INFO LE FIGARO.- Le groupe de réflexion progressiste de gauche Terra Nova a publié ce mardi une étude démontrant qu'améliorer la qualité de vie au travail rend les entreprises plus rentables.
Pour améliorer la compétitivité de la France, le gouvernement a réduit le coût du travail avec le CICE (crédit d'impôt pour la compétitivité et l'emploi) et le pacte de responsabilité. Cependant, la performance d'un pays dépend également de sa capacité à produire des biens innovants et de qualité – ce qu'on appelle la compétitivité sans coûts. Cela nécessite des collaborateurs motivés et engagés et des organisations de travail adaptées. Or, ces aspects sont souvent négligés dans le débat. Faux, selon Terra Nova. Le groupe de réflexion, qui se définit comme démocrate et progressiste de gauche, a publié ce mardi une étude (rédigée par Emilie Bourdieu, Marie-Madeleine Perettier et Martin Richer), en partenariat avec La Fabrique de l'industrie et Anact, intitulée « Qualité de la vie professionnelle : levier de compétitivité », révèle en exclusivité Le Figaro.
Première leçon, qualité de vie au travail (QVT, dans le jargon social) et performance des entreprises sont étroitement liées. Ce QVT va au-delà des mesures d’agréments comme la décoration des bureaux ou les massages offerts aux salariés. Cela nécessite un environnement de travail dans lequel les employés se sentent engagés. Ainsi, selon une étude deInstitut Gallup, les unités de production qui font partie des 25 % d’unités où l’engagement est le plus fort ont un niveau de productivité 21 % supérieur à celles où l’engagement est le plus faible. La rentabilité est… 22 % plus élevée, l'absentéisme 37 % inférieur et les accidents du travail 48 % inférieurs. De même, selon une autre étude citée par Terra Nova, la mise en œuvre des meilleures pratiques de gestion – participation des employés à la prise de décision, incitations, développement des talents, formation, conditions de travail flexibles – augmente la rentabilité (un point de progrès dans cette mise en œuvre, augmentant le rendement de l'actif net de 4,6 %).

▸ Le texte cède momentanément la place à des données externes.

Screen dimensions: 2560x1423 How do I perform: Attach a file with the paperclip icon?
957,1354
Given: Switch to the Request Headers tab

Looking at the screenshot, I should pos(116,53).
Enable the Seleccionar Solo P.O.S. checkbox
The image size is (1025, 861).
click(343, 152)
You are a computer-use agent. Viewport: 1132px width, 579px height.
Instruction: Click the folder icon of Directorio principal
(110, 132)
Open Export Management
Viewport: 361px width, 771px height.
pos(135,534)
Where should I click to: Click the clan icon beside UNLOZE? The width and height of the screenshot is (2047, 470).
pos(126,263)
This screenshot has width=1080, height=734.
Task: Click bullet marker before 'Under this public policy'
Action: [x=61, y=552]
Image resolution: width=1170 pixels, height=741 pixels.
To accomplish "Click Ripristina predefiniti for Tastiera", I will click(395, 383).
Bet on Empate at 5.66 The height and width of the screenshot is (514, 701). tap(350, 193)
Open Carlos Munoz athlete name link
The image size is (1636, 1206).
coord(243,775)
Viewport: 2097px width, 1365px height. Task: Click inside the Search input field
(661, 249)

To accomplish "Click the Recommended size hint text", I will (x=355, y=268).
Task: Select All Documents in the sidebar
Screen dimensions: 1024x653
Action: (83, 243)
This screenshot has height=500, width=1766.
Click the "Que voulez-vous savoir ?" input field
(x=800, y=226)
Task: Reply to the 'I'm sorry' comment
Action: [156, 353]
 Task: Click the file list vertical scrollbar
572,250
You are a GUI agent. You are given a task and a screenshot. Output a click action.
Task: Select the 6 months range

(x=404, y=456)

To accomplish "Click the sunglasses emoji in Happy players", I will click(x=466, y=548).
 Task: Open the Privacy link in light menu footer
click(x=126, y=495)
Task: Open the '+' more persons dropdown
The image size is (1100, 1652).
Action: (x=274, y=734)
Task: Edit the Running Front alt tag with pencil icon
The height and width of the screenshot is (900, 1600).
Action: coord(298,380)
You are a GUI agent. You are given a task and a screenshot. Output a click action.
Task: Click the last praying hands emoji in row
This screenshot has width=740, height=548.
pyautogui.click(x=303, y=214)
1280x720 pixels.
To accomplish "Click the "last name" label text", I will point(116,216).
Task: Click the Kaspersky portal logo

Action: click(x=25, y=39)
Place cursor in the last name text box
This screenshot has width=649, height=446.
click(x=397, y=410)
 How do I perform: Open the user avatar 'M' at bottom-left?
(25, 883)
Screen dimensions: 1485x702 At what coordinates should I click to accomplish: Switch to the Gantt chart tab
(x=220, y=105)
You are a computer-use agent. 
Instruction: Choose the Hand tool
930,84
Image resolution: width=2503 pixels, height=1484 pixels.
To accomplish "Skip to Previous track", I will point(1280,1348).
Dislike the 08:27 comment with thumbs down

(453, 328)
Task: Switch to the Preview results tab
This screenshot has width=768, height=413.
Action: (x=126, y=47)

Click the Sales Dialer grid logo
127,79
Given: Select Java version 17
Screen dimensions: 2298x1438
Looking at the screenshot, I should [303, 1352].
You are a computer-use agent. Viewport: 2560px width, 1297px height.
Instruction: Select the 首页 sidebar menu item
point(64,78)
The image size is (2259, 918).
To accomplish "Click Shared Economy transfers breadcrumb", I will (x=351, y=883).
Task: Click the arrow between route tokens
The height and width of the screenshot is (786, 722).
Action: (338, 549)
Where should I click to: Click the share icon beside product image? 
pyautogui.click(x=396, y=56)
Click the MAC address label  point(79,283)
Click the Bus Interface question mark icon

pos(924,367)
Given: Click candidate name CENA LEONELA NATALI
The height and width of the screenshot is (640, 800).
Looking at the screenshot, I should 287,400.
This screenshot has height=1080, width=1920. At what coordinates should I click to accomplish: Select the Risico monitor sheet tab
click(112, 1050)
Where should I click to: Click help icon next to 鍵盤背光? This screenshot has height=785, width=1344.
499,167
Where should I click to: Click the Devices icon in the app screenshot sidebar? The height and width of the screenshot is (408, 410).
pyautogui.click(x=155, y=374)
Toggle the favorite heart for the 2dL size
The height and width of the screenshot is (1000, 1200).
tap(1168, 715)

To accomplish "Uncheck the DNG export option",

Dans les entreprises, un euro investi dans la prévention des risques psychosociaux entraînerait une économie de un à treize euros.
Démontrer l’intérêt de l’amélioration de la qualité de vie au travail peut également se faire en mesurant les coûts du stress. Terra Nova cite une étude de« INRS (Institut national de recherche et de sécurité pour la prévention des accidents du travail et des maladies professionnelles) et l'École des Arts et Métiers Paris Tech, les estimant entre 0,1 % et 0,15 % du PIB en France, incluant le coût des soins, les arrêts de travail, les prématurés cessation d’activité et décès prématuré. Dans les entreprises, selon une autre étude, un euro investi dans la prévention des risques psychosociaux entraînerait une économie de un à treize euros.
L'amélioration de la qualité de vie au travail s'accompagne aussi très souvent d'un changement dans l'organisation du travail et notamment dans les modes de management. En gros, il s'agit de passer d'un mode très hiérarchique et descendant à un mode où les membres de l'équipe sont plus impliqués dans les décisions et autonomes.
Le management est encore très hiérarchique en France
Le problème est que la France est en retard dans cette transformation. De nombreux indicateurs vont dans ce sens. Ainsi, selon une enquête européenne, 31 % des salariés français déclarent pouvoir influencer les décisions importantes pour leur travail, contre 38 % en Allemagne, 39 % en Espagne et 45 % au Royaume-Uni. En fait, dans l’Union européenne, seule la Slovaquie est classée moins bien. Pire encore, la situation semble s’être aggravée ces dernières années. Selon une enquête du ministère du Travail, la part des salariés qui déclarent que leur patron leur dit comment faire leur travail a augmenté entre les trois dernières vagues de l'enquête : 14,2 % en 1998, 18,4 % en 2005 et 19,3 % en 2013. » Le défi en France tient au fait que notre pays se caractérise à la fois par la mauvaise qualité du dialogue social (ndlr, entre patronat et syndicats), mais aussi du dialogue professionnel (ndlr, y compris les salariés parmi eux) » Terra. Nova souligne.
Sur une note plus positive, la France peut encore s'améliorer. Quelques grands patrons sont également impliqués dans ce développement : l'exploration Terra Nova est un prélude Jean-Dominique Sénard, le président du groupe Michelin, connu pour son appartenance sociale. « Par conséquent, améliorer la qualité de vie au travail et dialoguer sur le contenu, la finalité et l'organisation du travail n'est pas un luxe réservé à quelques entreprises soucieuses du bien-être de leurs salariés (…). Cela devient de plus en plus un levier clé de compétitivité », conclut Terra Nova.